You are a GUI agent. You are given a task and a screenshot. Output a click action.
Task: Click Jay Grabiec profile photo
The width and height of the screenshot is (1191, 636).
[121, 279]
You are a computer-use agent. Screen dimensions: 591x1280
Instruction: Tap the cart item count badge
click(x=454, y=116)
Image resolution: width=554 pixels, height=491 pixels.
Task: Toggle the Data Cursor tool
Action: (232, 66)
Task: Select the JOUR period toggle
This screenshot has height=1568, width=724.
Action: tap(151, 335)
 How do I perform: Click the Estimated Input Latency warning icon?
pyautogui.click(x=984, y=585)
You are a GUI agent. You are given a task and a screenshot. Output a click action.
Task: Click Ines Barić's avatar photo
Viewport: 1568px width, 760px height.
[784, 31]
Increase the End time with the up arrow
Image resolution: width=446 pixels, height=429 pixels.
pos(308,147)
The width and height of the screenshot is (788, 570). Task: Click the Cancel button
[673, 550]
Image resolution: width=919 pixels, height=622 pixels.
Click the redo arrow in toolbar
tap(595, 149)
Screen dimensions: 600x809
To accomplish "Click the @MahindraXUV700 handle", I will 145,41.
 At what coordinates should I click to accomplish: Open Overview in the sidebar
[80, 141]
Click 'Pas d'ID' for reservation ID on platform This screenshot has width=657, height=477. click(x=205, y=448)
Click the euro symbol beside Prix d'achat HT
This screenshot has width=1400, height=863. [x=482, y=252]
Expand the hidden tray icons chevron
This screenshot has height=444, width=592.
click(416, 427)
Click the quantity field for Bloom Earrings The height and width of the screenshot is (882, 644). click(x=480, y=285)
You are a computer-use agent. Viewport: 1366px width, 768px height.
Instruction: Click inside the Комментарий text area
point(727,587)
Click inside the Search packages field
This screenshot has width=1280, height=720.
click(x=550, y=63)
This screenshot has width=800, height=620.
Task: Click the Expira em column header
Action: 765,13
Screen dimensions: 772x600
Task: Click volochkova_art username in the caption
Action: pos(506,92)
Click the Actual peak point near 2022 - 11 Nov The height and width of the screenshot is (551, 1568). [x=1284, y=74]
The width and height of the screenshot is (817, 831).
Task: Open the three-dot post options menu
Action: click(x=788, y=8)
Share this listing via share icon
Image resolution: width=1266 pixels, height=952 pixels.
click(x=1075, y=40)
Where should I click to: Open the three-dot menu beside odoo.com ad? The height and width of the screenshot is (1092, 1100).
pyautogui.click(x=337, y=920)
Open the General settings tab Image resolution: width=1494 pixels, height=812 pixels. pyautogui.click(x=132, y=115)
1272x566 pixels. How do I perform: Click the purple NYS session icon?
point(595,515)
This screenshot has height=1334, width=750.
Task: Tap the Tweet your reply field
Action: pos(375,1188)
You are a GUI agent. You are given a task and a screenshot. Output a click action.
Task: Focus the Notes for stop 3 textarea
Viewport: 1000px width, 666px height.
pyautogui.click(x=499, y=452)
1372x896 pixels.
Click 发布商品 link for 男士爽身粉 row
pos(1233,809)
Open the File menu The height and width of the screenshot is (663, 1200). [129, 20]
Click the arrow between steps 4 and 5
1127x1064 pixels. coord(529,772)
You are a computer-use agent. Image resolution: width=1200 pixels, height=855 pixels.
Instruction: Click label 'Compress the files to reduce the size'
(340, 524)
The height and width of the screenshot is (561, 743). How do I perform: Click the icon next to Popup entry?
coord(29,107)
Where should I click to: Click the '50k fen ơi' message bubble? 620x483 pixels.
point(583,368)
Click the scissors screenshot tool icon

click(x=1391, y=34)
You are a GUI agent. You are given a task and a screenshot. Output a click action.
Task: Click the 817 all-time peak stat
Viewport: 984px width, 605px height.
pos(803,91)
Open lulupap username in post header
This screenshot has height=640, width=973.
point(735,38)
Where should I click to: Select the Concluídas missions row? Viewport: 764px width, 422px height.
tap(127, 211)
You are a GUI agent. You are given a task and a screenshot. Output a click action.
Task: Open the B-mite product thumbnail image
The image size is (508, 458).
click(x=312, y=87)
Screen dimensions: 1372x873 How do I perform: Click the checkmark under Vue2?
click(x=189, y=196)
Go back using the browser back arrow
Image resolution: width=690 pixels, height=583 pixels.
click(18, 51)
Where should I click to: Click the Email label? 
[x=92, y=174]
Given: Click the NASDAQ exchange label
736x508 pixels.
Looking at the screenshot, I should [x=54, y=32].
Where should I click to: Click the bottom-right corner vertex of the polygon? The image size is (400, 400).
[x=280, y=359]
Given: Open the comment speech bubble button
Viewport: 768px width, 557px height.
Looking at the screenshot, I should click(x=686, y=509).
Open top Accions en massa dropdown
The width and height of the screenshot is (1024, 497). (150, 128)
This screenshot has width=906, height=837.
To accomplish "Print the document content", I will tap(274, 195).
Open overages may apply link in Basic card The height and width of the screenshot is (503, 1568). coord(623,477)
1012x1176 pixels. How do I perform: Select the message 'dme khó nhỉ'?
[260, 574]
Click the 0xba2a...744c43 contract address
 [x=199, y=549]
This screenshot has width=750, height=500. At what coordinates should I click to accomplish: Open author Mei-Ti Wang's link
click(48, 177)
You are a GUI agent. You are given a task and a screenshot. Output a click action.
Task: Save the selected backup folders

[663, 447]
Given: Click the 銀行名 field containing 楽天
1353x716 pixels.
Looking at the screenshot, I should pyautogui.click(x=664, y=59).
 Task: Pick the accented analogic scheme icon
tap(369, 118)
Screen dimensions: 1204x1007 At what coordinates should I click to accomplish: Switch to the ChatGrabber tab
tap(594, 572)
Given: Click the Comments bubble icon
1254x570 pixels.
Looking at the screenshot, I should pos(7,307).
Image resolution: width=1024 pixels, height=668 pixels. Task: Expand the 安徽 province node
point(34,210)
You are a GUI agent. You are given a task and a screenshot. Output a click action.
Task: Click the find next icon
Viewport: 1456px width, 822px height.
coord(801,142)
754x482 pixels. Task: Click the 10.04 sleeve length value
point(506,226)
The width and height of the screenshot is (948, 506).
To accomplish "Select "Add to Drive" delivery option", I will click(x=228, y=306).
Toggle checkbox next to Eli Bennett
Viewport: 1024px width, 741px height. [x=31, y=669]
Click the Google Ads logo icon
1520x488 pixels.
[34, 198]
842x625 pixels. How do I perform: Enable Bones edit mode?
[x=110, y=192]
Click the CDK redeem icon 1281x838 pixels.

Action item: Find the string "computer" in the entries above. Copy each line where it occurs.

Response to this exercise:
You are a computer-use agent. Screen dimensions: 591x1280
You are a computer-use agent. Viewport: 1366px width, 768px height.
You are a computer-use agent. Image resolution: width=1200 pixels, height=855 pixels.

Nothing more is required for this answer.